First, we need to figure out a few things:
1. **Where is the wrench?** It's 30 cm long and sits on the positive y-axis, gripping a bolt at the origin. So, we can think of its end as being at the spot (0, 0.3, 0) meters. (Remember, 30 cm is 0.3 meters). We'll call this the "position vector" or `r`. So, `r` = (0, 0.3, 0).

2. **What direction is the force?** We're told the force is applied in the direction (0, 3, -4).
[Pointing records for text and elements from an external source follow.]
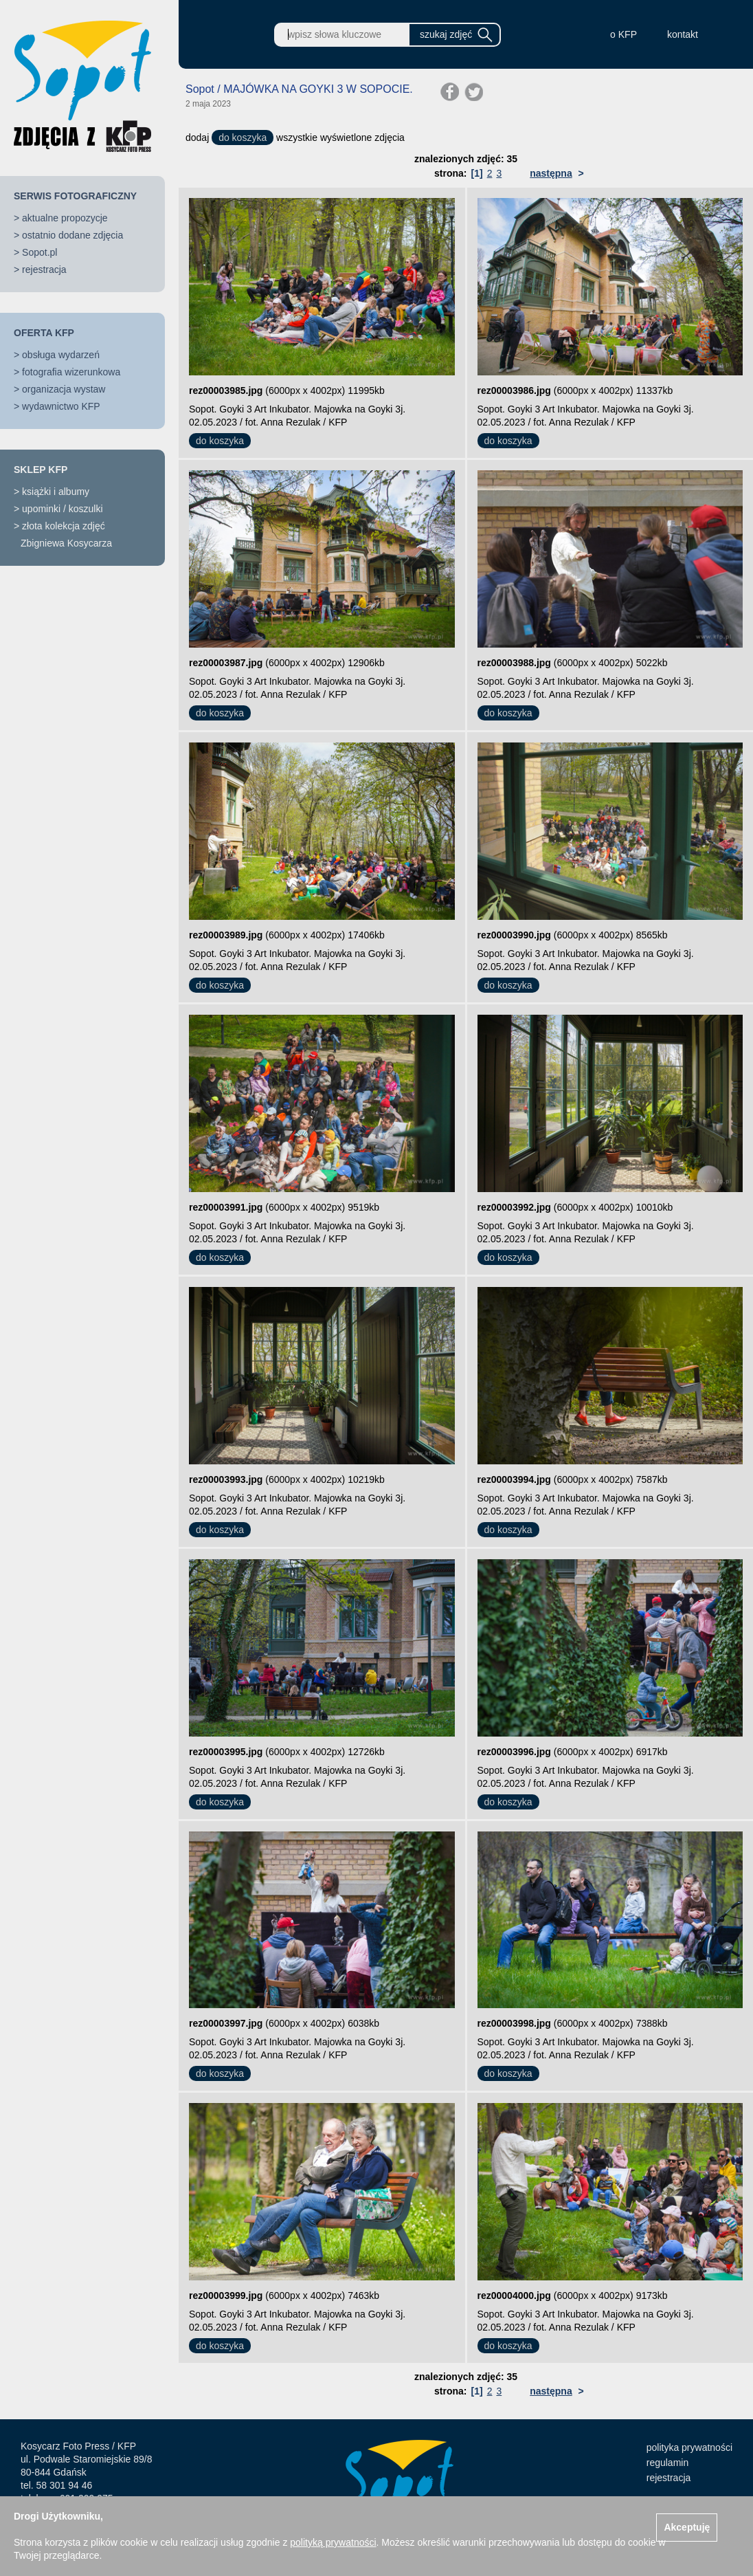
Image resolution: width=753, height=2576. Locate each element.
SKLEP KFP (40, 469)
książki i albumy (55, 491)
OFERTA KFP (44, 332)
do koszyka (242, 137)
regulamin (667, 2462)
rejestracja (44, 269)
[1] (477, 173)
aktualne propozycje (65, 217)
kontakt (682, 34)
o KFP (623, 34)
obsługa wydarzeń (61, 354)
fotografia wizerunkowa (71, 371)
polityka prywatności (689, 2447)
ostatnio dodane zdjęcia (72, 235)
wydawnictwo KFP (61, 406)
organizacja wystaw (63, 389)
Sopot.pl (39, 252)
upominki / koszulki (62, 508)
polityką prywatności (333, 2542)
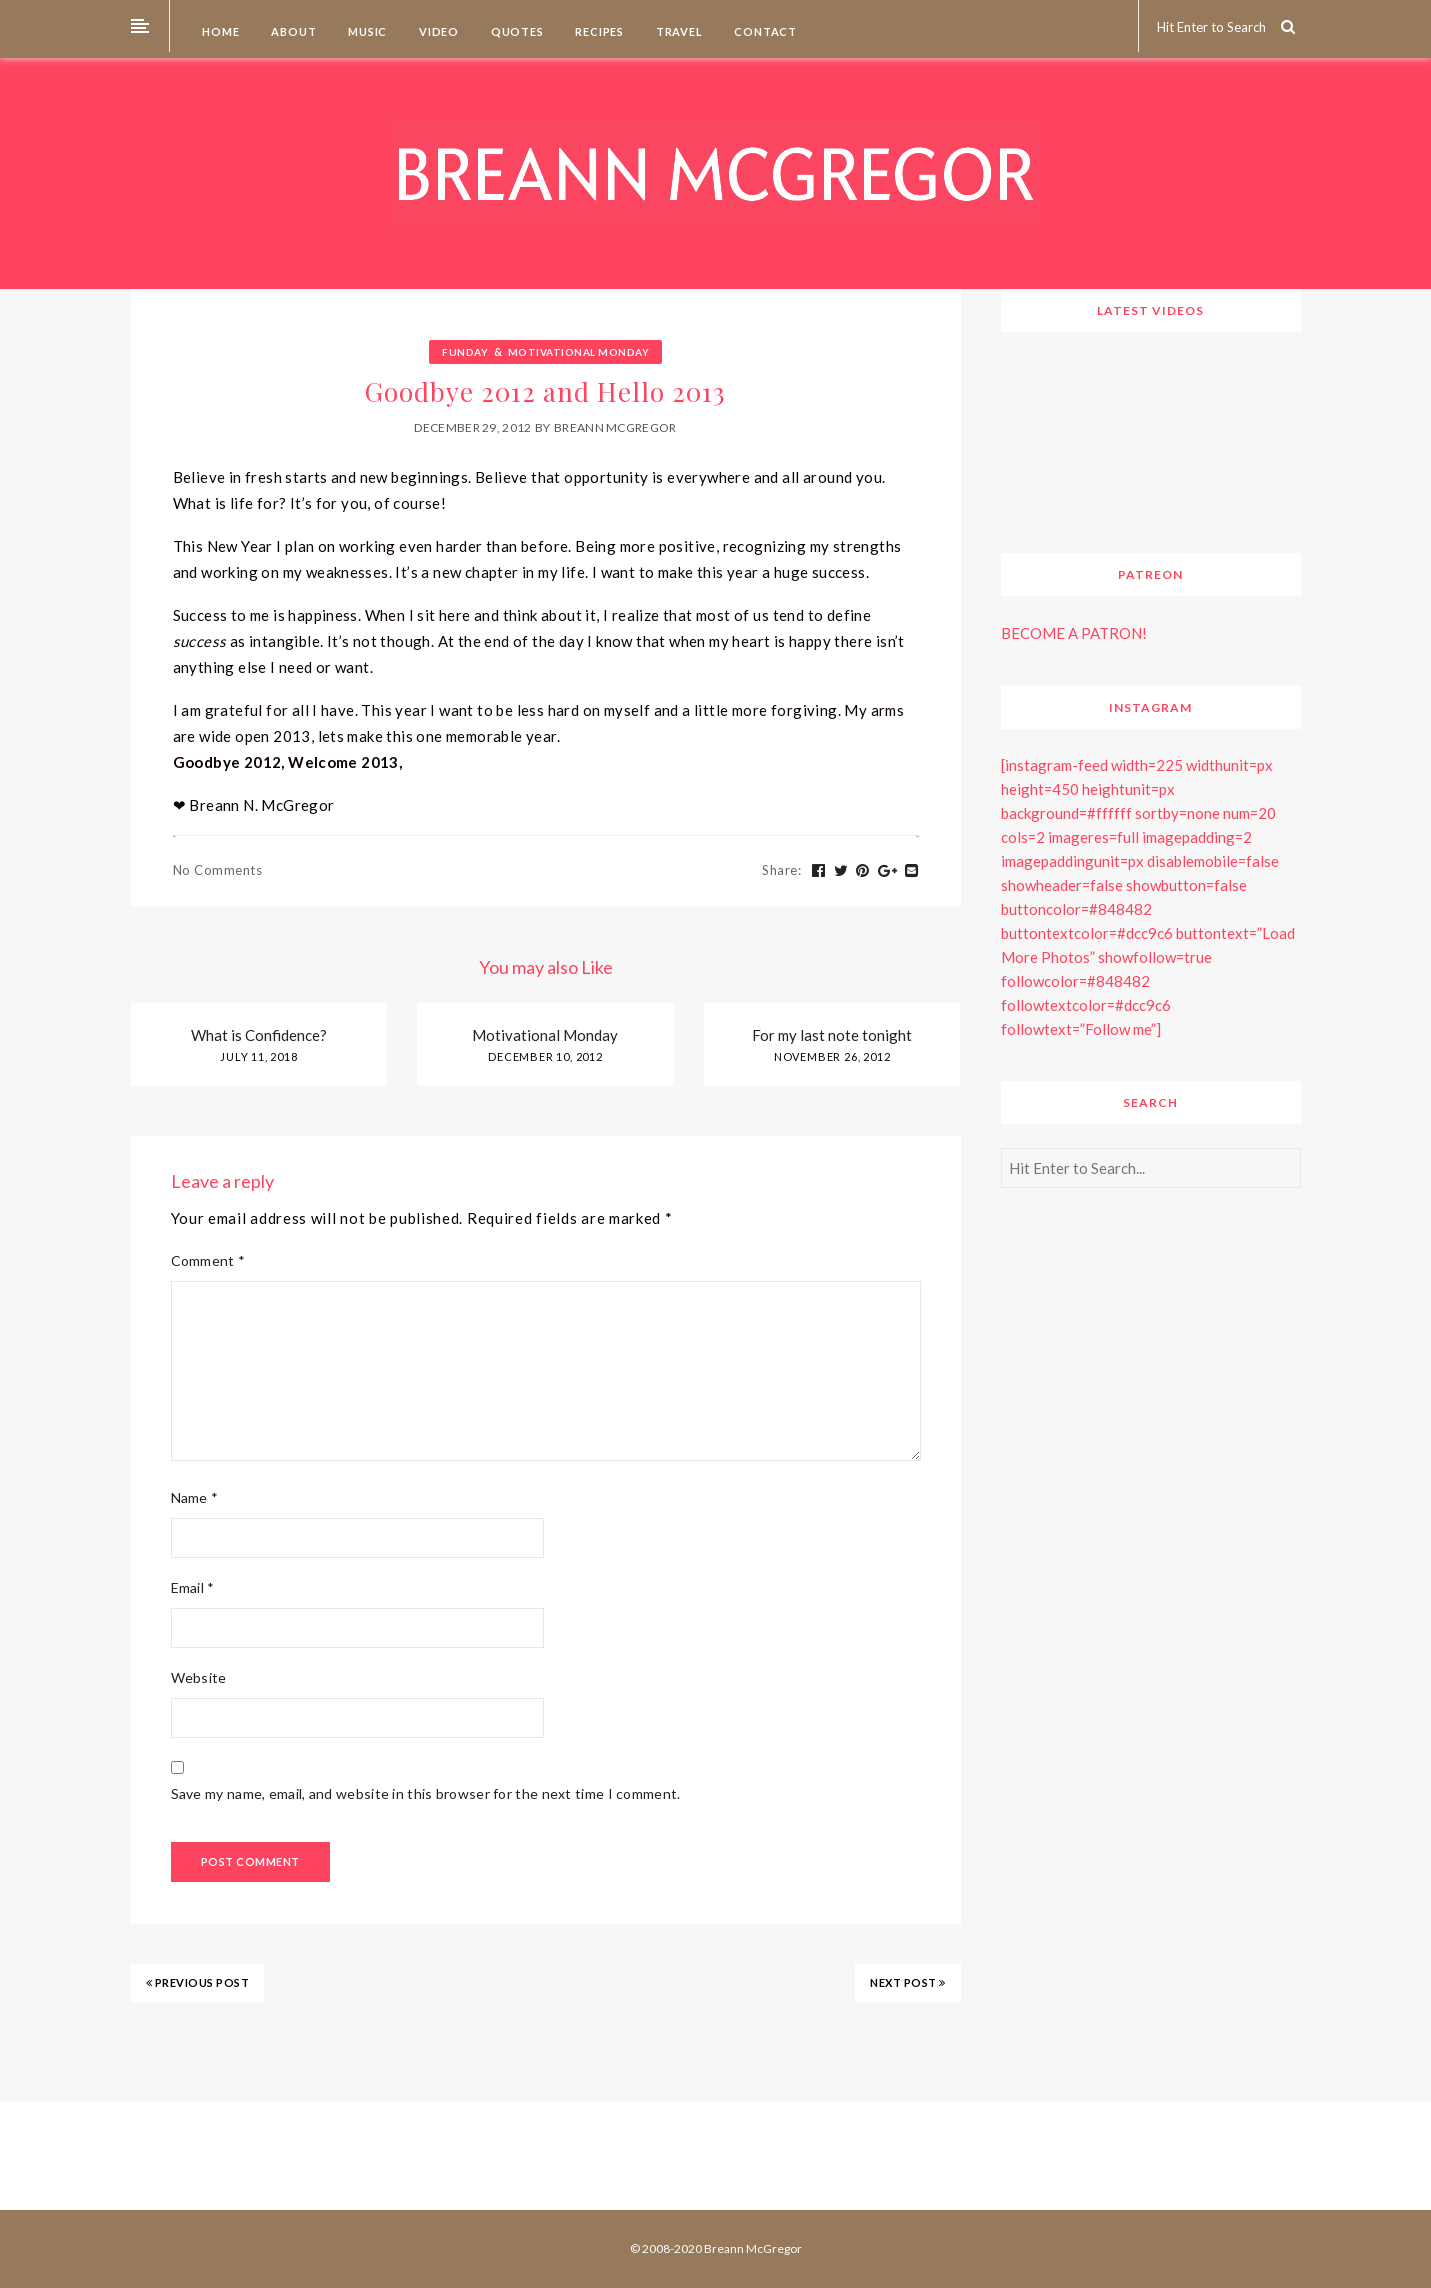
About (293, 31)
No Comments (218, 870)
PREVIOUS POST (198, 1982)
This isn't the actual force yet, just its *direction*. To find the "strength" of this direction, we calculate its length: `sqrt(0^2 + 3^2 + (-4)^2) = sqrt(0 + 9 + 16) = sqrt(25) = 5`.
Now, let's say the actual *magnitude* (strength) of the force we're looking for is `F_mag`. Then the force vector `F` is `F_mag` multiplied by the *unit* direction vector:
`F = F_mag * (0/5, 3/5, -4/5) = F_mag * (0, 0.6, -0.8)`.
So, `F = (0, 0.6 * F_mag, -0.8 * F_mag)`.
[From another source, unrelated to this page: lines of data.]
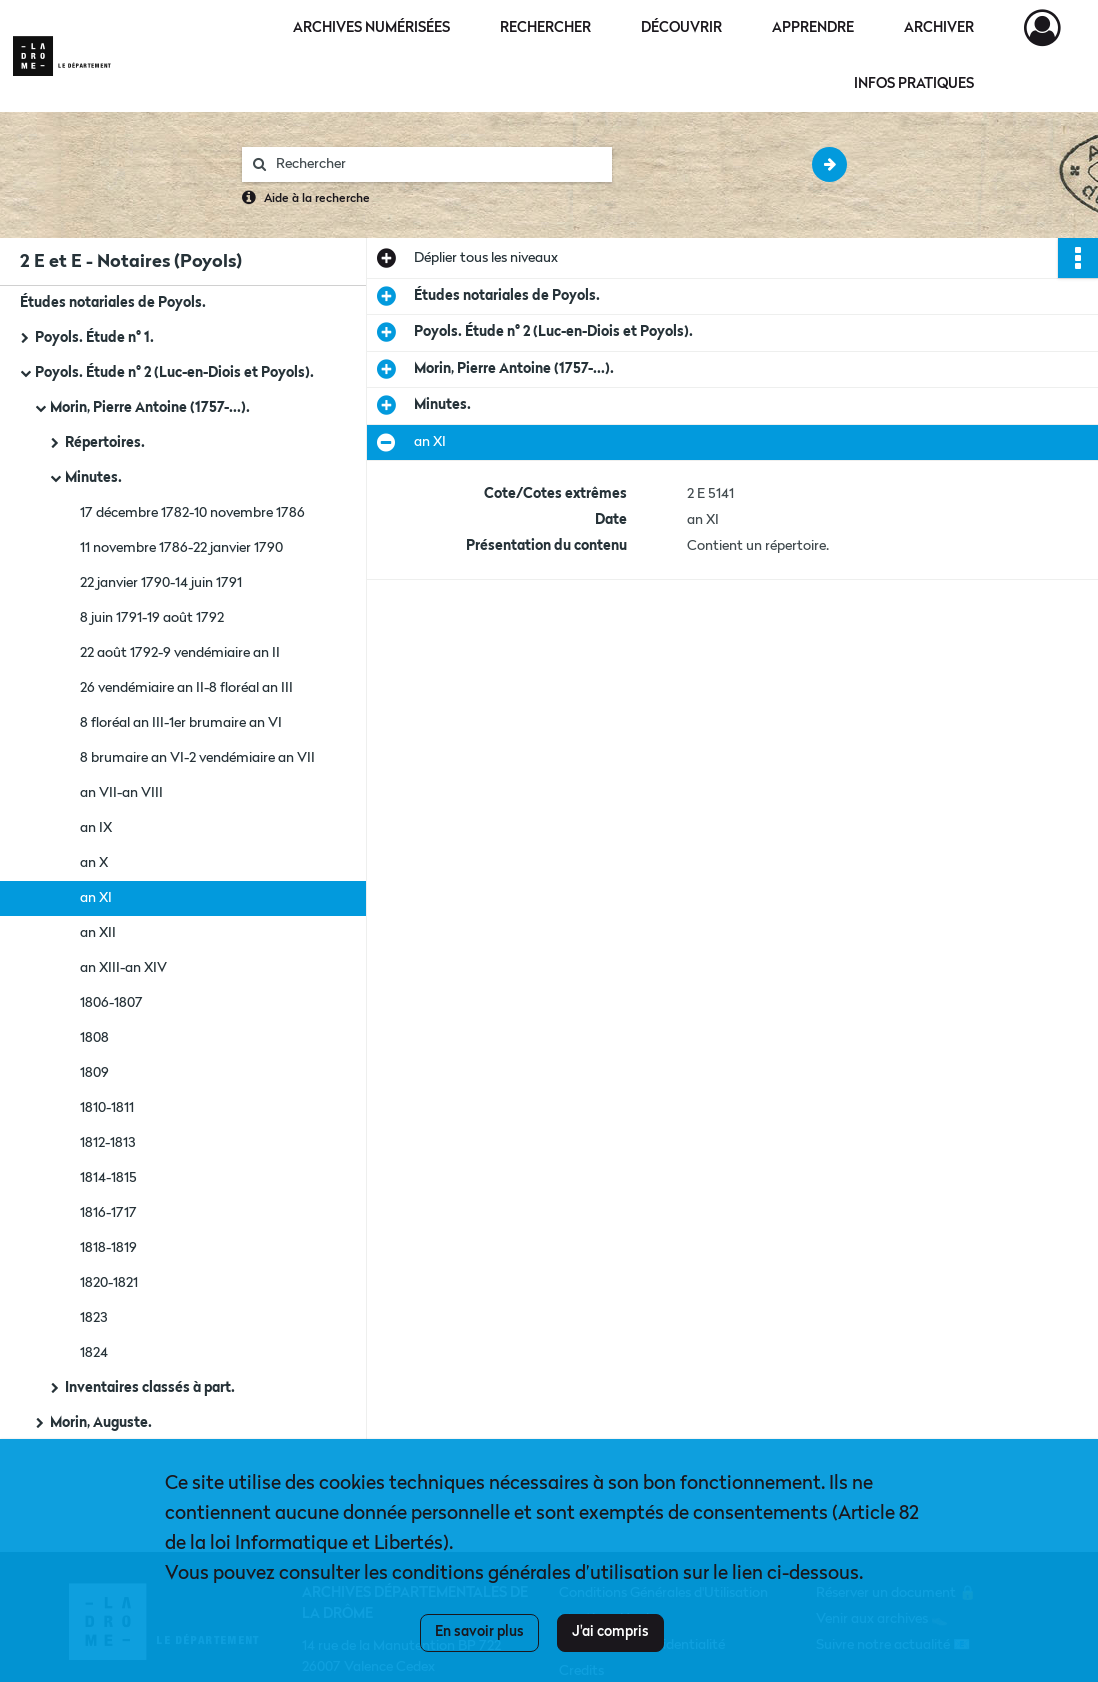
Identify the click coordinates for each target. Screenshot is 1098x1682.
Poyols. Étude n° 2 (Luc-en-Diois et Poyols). (174, 373)
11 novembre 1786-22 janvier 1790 (181, 548)
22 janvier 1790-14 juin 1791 (161, 583)
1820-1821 (109, 1283)
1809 (94, 1073)
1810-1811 (107, 1108)
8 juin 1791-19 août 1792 (152, 618)
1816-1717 (108, 1213)
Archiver (939, 28)
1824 (94, 1353)
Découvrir (681, 28)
3. **How do we calculate torque?** For a twisting force in 3D space, we use something called a "cross product" between the position vector (`r`) and the force vector (`F`). It's a special way of multiplying vectors that tells us the twisting effect.
The formula for the cross product of `r = (x_r, y_r, z_r)` and `F = (x_F, y_F, z_F)` is:
`(y_r * z_F - z_r * y_F, z_r * x_F - x_r * z_F, x_r * y_F - y_r * x_F)`

Let's plug in our numbers:
`r = (0, 0.3, 0)`
`F = (0, 0.6 * F_mag, -0.8 * F_mag)`

* First component: `(0.3 * (-0.8 * F_mag)) - (0 * (0.6 * F_mag))` = `-0.24 * F_mag - 0` = `-0.24 * F_mag`
* Second component: `(0 * 0) - (0 * (-0.8 * F_mag))` = `0 - 0` = `0`
* Third component: `(0 * (0.6 * F_mag)) - (0.3 * 0)` = `0 - 0` = `0`

So, the torque vector is `(-0.24 * F_mag, 0, 0)`.
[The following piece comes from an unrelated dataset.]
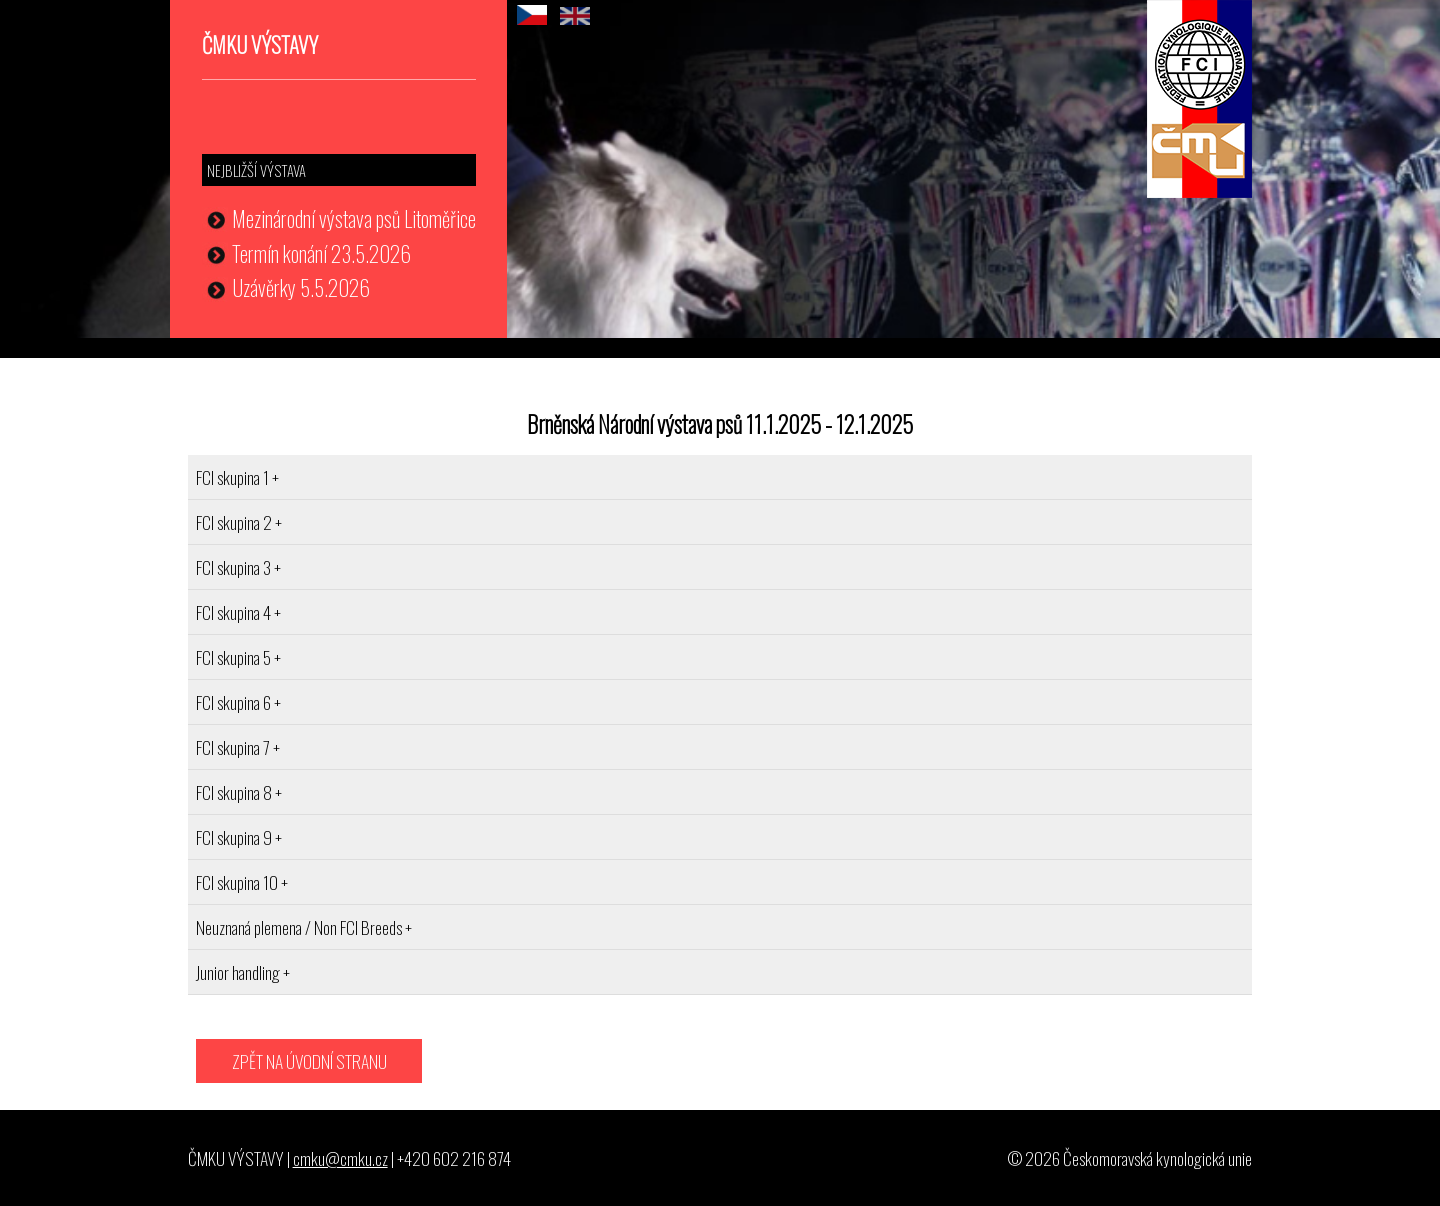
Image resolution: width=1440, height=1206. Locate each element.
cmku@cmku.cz (340, 1158)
4. **Find the *magnitude* of the torque.** We need to know how "strong" this twisting effect is. We find the magnitude of this torque vector just like we found the magnitude of the direction vector:
Magnitude = `sqrt((-0.24 * F_mag)^2 + 0^2 + 0^2)`
Magnitude = `sqrt(0.0576 * F_mag^2)`
Magnitude = `0.24 * F_mag` (since `F_mag` must be positive).

5. **Solve for `F_mag`!** We are told that the required torque is `100 N·m`. So, we set our calculated magnitude equal to 100:
`0.24 * F_mag = 100`

To find `F_mag`, we divide 100 by 0.24:
`F_mag = 100 / 0.24`

To make division easier, we can write 0.24 as a fraction: `24/100`.
`F_mag = 100 / (24/100)`
`F_mag = 100 * (100/24)`
`F_mag = 10000 / 24`

Now, let's simplify this fraction by dividing both the top and bottom by common numbers:
`10000 / 24` (divide by 2) = `5000 / 12`
`5000 / 12` (divide by 2) = `2500 / 6`
`2500 / 6` (divide by 2) = `1250 / 3`

So, the magnitude of the force needed is `1250/3 N`.